# AIM OF THE TASK
Lines from the one containing "Enable Share through VCS checkbox" through the end of the entries below: set them down exactly, both ends included, with nothing added.

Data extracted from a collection
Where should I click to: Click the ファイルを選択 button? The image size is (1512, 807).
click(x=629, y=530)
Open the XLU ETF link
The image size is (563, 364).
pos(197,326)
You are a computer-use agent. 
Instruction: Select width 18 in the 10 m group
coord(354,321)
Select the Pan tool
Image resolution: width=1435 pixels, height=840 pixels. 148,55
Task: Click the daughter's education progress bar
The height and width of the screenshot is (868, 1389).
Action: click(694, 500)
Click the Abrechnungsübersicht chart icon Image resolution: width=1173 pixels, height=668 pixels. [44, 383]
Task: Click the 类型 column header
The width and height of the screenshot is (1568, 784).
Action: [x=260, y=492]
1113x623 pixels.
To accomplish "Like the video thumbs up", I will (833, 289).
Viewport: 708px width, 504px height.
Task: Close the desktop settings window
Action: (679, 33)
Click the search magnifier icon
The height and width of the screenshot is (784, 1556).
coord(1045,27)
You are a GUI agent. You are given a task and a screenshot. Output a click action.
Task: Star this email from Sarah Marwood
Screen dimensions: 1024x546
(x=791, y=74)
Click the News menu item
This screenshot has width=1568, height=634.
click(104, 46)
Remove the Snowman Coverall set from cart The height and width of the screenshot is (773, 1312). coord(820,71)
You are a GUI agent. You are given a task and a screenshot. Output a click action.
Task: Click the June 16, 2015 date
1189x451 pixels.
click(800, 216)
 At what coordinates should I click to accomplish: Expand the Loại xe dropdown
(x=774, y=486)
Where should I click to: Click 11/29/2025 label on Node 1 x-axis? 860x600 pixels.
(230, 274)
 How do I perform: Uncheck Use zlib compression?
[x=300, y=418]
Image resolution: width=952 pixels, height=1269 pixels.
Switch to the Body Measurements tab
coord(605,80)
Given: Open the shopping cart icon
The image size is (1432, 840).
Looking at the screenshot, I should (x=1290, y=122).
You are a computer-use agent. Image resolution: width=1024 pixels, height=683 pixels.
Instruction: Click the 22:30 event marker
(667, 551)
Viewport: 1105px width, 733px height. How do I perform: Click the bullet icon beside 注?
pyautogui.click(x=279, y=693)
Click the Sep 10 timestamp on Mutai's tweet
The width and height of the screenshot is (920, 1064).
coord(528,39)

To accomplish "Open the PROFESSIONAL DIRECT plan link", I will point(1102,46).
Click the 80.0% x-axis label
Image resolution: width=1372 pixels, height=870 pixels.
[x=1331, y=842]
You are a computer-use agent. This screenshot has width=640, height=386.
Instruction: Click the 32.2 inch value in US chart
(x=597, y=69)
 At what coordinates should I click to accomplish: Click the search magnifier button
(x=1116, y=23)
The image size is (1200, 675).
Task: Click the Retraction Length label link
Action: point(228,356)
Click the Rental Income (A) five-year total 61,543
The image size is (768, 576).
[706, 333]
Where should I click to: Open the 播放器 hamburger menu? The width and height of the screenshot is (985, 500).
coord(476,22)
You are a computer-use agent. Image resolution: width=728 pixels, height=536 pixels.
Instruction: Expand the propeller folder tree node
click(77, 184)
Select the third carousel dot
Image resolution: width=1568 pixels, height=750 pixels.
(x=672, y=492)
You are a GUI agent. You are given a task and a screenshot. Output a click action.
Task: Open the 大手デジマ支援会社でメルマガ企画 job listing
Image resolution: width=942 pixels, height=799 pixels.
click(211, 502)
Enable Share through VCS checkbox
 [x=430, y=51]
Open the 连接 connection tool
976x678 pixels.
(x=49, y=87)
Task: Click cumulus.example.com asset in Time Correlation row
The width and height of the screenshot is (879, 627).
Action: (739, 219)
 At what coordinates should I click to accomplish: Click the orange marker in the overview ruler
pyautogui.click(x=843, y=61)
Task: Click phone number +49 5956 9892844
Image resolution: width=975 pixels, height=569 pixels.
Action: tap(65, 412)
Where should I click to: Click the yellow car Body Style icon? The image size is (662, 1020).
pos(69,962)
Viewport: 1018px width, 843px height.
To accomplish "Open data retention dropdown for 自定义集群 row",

# YOUR SOLUTION
Enable Share through VCS checkbox
 [x=430, y=51]
Open the 连接 connection tool
976x678 pixels.
(x=49, y=87)
Task: Click cumulus.example.com asset in Time Correlation row
The width and height of the screenshot is (879, 627).
Action: (739, 219)
 At what coordinates should I click to accomplish: Click the orange marker in the overview ruler
pyautogui.click(x=843, y=61)
Task: Click phone number +49 5956 9892844
Image resolution: width=975 pixels, height=569 pixels.
Action: tap(65, 412)
Where should I click to: Click the yellow car Body Style icon? The image size is (662, 1020).
pos(69,962)
Viewport: 1018px width, 843px height.
To accomplish "Open data retention dropdown for 自定义集群 row",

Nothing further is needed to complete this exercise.